SELECTED PASSAGE:
[Start of section]

This is all subject to change, but here are the fundamental ideas on which the DHT6 rules will be based.

DHT6 will definitely cover DOOM, DOOM II, Ultimate DOOM and Quake. I have not yet firmly decided whether to include any Doom lookalikes that people enjoy but that I don't play, such as Heretic, Hexen, Duke Nukem 3D, the other DOOM that I can't remember the name of (Final DOOM perhaps?) and so on. My inclination is to avoid all the games I haven't bought the registered version of, on the grounds that otherwise I may not be able to do a proper arbitration in case of dispute. I've always tried to be fair in administering the DHT and I think that to be able to continue to do so I must at least know the games it applies to.

For every title you get a signed challenge telling you which levels you must do. There is no appeal. You can't change any of these levels, which are chosen at random.

If the one you received was too difficult, you can however ask for another challenge for the same title after a certain time (say two months).

It would be nice to add expiration dates to challenges (“here is your challenge and you must complete it within such-and-such a date or the exam is invalid”) and possibly to ensure that you could never choose between different challenges by guaranteeing that only one challenge for a given individual and for a given title is valid at any given instant in time. However this addition may be hard to verify and may be too messy for my zero-maintenance constraint (besides being too complicated for the average player to figure out), so I'll probably drop it.

The system will log all your challenge requests and these will appear next to your name, so you are allowed to request, say, the Grand Master challenge 5 times (at intervals of two months) until you get an easy one, but it will be shown next to your name that you requested it 5 times (and what the other ones you requested were). This is a feedback loop to prevent abuse.

To avoid races and all these complications, no title will depend on the presence or absence of someone else's title. In other words, there won't be a “base” of completed levels as in DHT5's advanced titles and there won't be any once-only titles.

The base was an excellent idea to stimulate players to “do better” than what had already been done. It encouraged production of even more amazing LMPs. However it has done its time now, and is full. Its results will be used to prove that certain things are possible and to determine the new level sets for DHT6.

[End of section]

DATA LISTING:
[Start of section]

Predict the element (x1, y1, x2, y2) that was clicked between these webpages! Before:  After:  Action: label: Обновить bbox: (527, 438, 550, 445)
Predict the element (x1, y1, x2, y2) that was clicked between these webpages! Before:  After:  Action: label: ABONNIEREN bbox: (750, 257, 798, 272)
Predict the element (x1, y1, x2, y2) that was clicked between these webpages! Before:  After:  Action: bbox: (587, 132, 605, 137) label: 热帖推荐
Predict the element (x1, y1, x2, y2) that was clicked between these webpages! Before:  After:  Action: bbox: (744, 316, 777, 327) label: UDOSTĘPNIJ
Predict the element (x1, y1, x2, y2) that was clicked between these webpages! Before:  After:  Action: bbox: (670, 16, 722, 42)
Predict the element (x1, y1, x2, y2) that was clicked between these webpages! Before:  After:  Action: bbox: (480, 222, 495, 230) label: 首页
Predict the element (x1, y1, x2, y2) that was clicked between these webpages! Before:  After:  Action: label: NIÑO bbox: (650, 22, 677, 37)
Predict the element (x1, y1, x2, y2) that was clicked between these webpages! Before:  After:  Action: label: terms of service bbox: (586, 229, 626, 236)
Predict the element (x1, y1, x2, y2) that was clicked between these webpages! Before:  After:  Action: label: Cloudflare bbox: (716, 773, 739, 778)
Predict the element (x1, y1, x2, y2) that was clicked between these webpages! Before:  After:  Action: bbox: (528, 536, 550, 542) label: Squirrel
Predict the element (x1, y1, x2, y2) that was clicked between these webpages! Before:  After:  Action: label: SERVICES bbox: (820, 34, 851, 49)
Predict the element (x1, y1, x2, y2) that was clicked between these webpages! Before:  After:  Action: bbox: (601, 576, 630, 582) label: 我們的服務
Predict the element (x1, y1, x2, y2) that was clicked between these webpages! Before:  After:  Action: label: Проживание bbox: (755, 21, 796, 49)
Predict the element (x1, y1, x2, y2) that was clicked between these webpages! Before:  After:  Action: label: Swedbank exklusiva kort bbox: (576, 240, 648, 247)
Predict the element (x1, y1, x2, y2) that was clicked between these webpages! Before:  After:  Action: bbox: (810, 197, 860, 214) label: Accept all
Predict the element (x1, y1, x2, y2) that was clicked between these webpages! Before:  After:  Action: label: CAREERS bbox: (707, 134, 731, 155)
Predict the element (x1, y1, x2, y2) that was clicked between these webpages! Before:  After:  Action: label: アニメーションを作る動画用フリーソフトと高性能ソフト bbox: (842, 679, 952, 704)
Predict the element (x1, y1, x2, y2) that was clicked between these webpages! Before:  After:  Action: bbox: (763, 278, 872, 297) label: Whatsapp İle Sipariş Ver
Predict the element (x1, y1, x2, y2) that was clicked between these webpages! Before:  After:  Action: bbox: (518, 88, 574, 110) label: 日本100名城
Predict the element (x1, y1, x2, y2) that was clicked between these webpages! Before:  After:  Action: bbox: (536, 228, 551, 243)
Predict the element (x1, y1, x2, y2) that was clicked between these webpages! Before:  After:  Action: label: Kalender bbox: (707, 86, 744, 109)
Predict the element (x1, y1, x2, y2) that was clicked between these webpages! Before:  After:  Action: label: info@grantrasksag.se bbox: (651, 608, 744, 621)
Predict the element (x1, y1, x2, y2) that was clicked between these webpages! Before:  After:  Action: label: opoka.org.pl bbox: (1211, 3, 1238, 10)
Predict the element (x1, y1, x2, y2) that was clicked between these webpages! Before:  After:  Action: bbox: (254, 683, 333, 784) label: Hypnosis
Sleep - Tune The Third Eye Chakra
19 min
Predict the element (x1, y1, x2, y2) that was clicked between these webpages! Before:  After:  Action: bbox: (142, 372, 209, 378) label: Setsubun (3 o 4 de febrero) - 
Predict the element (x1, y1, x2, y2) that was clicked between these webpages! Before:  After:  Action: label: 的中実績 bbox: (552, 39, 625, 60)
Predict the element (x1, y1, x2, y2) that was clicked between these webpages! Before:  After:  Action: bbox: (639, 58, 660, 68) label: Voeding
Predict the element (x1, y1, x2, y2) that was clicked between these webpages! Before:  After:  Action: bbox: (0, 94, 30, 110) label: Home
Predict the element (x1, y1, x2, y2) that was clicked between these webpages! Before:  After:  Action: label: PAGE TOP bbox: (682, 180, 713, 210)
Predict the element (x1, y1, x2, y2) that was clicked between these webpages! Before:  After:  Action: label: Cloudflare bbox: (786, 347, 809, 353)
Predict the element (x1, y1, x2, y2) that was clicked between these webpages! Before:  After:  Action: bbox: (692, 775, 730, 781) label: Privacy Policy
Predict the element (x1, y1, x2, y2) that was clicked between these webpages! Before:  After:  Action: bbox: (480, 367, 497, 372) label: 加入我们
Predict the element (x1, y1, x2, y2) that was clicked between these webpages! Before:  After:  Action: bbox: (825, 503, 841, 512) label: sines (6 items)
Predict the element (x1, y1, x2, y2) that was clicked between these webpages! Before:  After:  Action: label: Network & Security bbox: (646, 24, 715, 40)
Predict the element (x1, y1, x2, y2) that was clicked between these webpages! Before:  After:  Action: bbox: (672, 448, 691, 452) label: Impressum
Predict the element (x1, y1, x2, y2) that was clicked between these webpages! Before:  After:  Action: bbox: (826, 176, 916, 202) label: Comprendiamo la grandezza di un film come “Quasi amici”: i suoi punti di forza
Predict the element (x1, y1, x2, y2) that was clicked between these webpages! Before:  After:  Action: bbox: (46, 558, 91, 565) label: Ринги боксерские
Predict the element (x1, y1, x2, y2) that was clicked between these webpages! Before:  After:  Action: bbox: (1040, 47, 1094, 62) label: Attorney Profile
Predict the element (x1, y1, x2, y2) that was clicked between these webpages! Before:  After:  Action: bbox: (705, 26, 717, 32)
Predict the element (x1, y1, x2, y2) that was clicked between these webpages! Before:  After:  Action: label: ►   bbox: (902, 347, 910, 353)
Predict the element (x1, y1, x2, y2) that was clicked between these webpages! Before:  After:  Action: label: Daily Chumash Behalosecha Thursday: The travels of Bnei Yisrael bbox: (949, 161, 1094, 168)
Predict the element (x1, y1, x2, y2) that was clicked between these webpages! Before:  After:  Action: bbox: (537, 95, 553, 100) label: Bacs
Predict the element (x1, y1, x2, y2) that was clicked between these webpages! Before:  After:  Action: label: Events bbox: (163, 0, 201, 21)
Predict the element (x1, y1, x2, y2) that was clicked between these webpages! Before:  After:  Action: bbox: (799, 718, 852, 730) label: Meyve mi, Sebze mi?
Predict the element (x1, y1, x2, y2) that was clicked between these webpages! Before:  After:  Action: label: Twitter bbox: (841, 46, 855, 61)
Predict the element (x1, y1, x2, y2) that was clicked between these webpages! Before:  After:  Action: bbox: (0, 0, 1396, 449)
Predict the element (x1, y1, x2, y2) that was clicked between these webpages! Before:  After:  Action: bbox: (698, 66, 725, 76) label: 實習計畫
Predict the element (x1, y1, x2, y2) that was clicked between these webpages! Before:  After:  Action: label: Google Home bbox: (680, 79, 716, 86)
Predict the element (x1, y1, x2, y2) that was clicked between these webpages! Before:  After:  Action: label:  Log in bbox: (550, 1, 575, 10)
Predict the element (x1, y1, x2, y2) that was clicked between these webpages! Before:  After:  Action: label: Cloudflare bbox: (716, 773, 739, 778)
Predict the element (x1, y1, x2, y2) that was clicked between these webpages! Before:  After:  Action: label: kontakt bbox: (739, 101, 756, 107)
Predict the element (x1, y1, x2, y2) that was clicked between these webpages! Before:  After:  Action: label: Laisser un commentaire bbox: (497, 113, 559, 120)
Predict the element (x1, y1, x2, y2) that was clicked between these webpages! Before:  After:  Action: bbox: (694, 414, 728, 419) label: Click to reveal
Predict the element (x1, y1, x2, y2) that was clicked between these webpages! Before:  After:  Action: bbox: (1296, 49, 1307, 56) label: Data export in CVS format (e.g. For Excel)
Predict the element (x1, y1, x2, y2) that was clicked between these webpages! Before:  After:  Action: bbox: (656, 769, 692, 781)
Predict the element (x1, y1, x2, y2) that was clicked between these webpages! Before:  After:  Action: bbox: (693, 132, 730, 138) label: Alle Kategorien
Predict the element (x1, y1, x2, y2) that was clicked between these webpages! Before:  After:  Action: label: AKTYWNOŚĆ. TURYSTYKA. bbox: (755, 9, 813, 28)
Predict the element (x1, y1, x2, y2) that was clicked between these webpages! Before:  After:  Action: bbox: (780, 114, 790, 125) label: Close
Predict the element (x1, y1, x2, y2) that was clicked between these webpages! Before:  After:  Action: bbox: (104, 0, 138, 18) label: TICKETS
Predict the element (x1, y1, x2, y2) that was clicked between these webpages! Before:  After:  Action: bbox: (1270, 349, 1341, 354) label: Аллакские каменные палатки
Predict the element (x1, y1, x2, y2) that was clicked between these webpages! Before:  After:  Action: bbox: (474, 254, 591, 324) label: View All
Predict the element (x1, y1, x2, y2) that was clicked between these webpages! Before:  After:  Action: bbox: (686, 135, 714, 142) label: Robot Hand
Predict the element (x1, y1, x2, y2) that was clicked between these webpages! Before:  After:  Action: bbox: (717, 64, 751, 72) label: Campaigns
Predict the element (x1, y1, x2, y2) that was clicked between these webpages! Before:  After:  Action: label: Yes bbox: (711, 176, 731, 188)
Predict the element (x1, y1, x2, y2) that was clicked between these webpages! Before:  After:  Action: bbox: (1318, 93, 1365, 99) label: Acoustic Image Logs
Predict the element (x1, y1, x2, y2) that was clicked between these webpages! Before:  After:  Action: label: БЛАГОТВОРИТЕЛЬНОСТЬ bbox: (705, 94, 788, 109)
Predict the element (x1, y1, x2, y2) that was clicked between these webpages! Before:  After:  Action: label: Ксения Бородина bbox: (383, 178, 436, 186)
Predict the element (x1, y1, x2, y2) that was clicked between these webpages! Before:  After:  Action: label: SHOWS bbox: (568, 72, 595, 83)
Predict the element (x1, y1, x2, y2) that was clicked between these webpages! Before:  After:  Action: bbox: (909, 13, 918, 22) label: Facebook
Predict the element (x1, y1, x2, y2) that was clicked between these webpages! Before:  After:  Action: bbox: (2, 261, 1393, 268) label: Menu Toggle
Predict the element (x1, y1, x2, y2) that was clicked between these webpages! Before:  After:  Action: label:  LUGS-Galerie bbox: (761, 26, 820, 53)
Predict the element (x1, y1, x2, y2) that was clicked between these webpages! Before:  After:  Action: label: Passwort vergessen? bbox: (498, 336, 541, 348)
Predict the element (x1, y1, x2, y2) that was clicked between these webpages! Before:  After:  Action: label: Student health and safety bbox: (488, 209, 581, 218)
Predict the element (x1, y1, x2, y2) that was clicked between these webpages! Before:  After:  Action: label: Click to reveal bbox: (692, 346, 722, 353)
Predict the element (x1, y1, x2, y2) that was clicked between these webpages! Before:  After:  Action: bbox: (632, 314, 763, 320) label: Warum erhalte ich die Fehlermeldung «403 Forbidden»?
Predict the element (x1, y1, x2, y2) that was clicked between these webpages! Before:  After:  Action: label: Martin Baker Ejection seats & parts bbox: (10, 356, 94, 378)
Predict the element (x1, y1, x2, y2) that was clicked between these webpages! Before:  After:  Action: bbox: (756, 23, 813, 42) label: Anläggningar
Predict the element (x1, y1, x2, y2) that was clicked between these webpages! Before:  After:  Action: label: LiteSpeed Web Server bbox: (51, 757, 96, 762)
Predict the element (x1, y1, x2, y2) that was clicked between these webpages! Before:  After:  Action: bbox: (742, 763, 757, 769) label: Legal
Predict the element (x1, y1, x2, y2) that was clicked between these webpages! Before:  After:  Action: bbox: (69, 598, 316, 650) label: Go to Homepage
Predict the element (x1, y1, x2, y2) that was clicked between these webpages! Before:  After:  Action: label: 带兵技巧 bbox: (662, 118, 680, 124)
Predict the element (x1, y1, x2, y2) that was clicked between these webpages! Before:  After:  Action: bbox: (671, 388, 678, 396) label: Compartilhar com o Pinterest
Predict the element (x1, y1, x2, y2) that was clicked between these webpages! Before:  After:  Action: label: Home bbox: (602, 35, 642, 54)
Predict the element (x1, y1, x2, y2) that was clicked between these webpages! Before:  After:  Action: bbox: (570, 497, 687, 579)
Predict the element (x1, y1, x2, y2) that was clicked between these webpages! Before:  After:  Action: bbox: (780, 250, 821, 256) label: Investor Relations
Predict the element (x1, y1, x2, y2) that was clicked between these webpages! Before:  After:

[End of section]

PROBLEMS AND TASKS:
A: In the DHT6 rules text, how long must a player wait before asking for another challenge for the same title?
B: From the DHT6 rules text, write out the part starting with "This is all" and going on through "chosen at random.".

EXERCISE SOLUTIONS:
A: A certain time, such as two months.

B:
This is all subject to change, but here are the fundamental ideas on which the DHT6 rules will be based.

DHT6 will definitely cover DOOM, DOOM II, Ultimate DOOM and Quake. I have not yet firmly decided whether to include any Doom lookalikes that people enjoy but that I don't play, such as Heretic, Hexen, Duke Nukem 3D, the other DOOM that I can't remember the name of (Final DOOM perhaps?) and so on. My inclination is to avoid all the games I haven't bought the registered version of, on the grounds that otherwise I may not be able to do a proper arbitration in case of dispute. I've always tried to be fair in administering the DHT and I think that to be able to continue to do so I must at least know the games it applies to.

For every title you get a signed challenge telling you which levels you must do. There is no appeal. You can't change any of these levels, which are chosen at random.